During fetal development, low oxygen concentrations increase local hypoxia-induced factor (HIF)–1α and VEGF levels, which promote normal vascularization. Exposure to relative hyperoxia after premature birth suppresses HIF‐1α levels, thus reducing VEGF expression and reducing the number of retinal capillaries. As HIF‐1 increases, vasoproliferation ensues.
The administration of erythropoeitin prevents the loss of retinal vasculature in the obliterative stage. In contrast, treatment during the vasoproliferative stage might exacerbate the disease by promoting endothelial cell proliferation.
Although ROP has the same incidence rates in White and African American populations, the progression to severe stages is more common in White than in African American infants and in males than in females. There is an increased frequency of polymorphisms of β‐adrenoreceptors (β‐ARs) in Black compared with Caucasian infants. Several gene variants such as those of the Wnt pathway (frizzled 4, lipoprotein-related receptor-related protein 5, and Norrie disease protein) have been implicated.

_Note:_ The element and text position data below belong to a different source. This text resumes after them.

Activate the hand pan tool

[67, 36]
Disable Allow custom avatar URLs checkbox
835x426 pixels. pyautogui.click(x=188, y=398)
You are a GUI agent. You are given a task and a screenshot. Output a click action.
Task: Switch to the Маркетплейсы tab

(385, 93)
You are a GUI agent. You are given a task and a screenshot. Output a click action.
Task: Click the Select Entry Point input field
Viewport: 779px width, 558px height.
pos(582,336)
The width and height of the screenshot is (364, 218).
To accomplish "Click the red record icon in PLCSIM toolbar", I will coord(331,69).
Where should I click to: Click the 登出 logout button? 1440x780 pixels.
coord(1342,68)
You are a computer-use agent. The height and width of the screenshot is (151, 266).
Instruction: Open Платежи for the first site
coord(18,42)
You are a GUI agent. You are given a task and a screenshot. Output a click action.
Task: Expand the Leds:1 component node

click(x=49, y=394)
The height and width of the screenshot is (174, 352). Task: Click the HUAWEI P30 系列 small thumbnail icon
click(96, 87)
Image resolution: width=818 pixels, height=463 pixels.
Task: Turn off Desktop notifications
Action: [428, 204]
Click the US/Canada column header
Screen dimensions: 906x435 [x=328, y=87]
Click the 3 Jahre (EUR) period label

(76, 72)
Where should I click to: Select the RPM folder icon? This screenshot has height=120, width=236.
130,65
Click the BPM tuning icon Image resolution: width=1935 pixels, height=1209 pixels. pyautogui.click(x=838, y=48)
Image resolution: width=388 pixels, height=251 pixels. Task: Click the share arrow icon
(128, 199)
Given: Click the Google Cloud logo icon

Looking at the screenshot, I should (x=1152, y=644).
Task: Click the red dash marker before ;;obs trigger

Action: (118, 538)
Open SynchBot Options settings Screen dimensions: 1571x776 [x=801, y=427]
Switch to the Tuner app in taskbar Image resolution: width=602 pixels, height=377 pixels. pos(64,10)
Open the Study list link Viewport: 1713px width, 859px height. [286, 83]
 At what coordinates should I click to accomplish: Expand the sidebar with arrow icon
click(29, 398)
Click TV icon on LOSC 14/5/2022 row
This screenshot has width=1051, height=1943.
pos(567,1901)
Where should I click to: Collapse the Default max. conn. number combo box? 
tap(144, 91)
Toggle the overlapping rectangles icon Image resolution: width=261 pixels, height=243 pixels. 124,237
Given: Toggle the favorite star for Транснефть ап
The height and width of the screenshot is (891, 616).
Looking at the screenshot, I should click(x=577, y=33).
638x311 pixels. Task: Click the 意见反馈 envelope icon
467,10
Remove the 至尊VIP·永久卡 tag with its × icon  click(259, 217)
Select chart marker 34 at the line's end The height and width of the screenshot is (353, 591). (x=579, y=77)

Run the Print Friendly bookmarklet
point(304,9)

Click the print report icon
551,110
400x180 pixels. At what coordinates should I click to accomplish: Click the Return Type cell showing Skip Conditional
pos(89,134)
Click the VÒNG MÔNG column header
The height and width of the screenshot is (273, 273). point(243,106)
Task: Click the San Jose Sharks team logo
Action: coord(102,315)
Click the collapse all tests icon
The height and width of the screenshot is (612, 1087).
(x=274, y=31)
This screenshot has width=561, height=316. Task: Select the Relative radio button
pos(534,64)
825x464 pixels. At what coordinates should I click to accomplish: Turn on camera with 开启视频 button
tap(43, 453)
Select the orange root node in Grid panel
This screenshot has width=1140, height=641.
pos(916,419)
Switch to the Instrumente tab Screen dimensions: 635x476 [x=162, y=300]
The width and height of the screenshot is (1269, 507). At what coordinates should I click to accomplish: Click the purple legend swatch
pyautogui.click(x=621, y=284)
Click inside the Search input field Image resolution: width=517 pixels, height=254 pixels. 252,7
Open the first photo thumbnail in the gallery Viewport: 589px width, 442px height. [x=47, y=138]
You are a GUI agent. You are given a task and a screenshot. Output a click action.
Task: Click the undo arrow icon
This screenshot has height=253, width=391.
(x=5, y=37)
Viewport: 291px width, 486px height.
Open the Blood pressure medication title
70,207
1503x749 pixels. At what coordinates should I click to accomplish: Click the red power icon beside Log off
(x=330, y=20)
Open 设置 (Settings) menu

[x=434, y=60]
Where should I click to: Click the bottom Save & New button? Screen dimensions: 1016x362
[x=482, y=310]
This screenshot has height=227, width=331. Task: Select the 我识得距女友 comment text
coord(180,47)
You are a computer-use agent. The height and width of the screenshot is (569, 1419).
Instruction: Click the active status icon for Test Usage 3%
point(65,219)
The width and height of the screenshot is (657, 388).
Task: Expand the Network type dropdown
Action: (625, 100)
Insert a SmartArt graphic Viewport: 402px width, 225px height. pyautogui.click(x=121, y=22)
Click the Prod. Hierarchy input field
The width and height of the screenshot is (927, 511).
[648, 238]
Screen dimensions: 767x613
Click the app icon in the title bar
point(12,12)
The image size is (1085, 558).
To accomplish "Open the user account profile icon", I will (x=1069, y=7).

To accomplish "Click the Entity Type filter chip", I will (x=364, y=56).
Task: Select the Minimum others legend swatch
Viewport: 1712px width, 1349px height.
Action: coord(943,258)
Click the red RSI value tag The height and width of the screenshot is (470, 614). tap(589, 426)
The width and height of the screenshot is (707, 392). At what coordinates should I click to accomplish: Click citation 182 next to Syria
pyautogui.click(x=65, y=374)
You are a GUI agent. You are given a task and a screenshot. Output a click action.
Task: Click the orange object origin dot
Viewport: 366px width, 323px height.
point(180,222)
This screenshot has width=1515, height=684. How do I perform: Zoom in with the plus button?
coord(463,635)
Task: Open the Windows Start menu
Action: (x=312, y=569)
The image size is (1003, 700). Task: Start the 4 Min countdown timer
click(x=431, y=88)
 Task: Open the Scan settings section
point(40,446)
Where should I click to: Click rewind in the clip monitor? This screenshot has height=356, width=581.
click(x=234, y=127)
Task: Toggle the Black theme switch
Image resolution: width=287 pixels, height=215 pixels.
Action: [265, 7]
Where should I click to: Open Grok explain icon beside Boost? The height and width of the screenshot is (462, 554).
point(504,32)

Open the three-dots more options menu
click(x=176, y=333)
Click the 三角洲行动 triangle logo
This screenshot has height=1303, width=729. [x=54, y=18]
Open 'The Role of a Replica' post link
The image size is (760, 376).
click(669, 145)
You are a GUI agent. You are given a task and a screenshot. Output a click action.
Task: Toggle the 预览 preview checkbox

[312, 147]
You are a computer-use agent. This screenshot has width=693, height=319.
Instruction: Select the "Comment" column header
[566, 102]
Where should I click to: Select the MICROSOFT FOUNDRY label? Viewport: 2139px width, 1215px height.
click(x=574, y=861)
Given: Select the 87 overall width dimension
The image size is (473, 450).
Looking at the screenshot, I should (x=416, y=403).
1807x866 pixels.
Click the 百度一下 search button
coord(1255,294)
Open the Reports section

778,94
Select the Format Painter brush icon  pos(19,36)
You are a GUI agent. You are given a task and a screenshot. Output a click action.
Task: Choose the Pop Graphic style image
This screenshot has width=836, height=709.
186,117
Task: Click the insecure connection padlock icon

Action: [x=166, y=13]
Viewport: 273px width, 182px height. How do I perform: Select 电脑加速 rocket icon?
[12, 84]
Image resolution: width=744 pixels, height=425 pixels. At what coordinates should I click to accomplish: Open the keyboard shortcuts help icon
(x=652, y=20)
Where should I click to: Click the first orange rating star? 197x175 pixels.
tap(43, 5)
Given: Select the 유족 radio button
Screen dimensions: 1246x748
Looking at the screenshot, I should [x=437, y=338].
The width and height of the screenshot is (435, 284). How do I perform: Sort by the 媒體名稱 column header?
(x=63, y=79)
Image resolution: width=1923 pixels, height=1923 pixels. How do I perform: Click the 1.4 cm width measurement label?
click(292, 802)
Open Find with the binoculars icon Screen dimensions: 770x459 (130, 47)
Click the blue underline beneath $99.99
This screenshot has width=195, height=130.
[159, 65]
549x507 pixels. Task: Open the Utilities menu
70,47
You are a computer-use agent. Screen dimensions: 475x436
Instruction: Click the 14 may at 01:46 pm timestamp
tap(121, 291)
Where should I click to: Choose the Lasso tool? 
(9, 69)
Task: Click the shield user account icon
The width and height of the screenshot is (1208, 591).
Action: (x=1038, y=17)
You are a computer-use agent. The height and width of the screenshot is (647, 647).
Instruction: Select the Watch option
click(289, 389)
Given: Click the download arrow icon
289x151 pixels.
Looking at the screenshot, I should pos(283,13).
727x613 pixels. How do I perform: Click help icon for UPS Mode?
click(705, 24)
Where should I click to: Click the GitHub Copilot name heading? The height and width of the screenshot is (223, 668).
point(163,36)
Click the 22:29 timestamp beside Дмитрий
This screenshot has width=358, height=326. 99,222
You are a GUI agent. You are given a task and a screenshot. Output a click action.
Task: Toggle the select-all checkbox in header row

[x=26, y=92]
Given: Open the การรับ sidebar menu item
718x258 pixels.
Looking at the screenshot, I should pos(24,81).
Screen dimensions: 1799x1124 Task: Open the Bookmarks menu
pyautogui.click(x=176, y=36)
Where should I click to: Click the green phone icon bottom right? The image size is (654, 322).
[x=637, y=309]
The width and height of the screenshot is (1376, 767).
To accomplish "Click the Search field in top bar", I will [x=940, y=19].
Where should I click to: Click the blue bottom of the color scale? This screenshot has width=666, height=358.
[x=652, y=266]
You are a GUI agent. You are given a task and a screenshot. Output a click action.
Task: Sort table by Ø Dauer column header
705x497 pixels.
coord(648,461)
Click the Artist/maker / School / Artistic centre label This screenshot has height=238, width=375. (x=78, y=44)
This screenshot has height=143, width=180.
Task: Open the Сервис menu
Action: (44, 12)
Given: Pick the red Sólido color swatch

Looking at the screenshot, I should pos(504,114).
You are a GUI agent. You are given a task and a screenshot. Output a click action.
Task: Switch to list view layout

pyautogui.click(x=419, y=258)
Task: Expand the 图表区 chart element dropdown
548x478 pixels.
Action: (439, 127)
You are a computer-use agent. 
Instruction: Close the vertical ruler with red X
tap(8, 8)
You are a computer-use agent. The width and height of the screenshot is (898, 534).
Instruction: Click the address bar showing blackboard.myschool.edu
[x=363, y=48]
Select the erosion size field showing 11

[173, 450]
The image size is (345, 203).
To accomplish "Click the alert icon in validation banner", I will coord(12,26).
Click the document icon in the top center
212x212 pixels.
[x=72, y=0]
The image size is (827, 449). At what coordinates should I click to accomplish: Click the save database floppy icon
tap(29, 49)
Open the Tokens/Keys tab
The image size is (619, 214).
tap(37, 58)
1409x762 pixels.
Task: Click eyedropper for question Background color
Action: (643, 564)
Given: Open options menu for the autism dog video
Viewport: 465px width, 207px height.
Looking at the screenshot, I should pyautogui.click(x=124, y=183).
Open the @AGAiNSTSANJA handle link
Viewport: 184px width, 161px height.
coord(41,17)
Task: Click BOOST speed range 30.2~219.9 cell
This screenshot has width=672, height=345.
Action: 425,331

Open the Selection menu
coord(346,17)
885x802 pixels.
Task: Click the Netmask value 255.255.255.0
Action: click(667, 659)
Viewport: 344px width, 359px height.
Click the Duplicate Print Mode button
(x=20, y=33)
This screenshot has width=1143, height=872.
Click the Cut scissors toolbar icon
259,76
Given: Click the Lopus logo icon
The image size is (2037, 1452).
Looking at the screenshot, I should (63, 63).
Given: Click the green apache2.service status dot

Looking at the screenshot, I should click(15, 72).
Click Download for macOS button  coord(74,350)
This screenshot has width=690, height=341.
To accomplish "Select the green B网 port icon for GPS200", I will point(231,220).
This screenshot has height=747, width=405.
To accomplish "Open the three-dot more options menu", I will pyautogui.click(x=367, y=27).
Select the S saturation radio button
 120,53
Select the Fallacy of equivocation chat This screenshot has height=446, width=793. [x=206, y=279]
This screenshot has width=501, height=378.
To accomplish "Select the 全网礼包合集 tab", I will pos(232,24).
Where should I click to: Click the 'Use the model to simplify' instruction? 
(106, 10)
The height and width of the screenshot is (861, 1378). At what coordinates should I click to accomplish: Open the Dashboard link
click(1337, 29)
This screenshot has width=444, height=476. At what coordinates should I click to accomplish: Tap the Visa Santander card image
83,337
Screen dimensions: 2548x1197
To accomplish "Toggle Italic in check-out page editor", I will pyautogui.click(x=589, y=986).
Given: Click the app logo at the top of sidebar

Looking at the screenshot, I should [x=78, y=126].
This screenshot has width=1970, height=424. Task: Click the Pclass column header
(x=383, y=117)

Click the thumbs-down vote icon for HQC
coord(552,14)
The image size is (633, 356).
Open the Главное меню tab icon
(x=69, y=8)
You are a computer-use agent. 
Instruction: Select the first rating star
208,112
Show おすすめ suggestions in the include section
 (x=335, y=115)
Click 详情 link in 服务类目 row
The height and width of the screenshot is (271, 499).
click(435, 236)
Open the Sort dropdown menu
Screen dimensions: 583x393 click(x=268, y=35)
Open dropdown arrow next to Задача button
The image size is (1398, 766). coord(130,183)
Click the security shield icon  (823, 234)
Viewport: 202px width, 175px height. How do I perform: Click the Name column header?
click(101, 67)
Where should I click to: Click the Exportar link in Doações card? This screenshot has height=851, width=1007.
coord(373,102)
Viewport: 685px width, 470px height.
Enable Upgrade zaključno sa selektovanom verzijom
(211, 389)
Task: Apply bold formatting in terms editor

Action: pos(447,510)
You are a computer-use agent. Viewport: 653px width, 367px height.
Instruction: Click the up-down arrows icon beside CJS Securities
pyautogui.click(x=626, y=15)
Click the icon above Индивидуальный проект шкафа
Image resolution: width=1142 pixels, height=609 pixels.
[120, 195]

The premature retina is relatively deficient in antioxidants. Consequently, oxidative stress may induce peroxidation, damaging the retinal microvasculature and leading to vaso-obliteration.
Angiogenesis is controlled by the adrenergic system through its regulation of proangiogenic factors. β‐ARs are widely expressed in vascular endothelial cells, and β‐adrenoreceptors (β‐ARs) can regulate angiogenesis in response to ischemia. β‐AR up‐regulates VEGF, thereby promoting the vasoproliferative phase of ROP. β‐blockers might represent useful drugs in the treatment of ROP.
These agents have been found to regulate vasculogenesis of the developing retina. In animal models, these chemicals are found in low concentrations in the vaso-obliterative phase and are increased in the proliferative phase of ROP.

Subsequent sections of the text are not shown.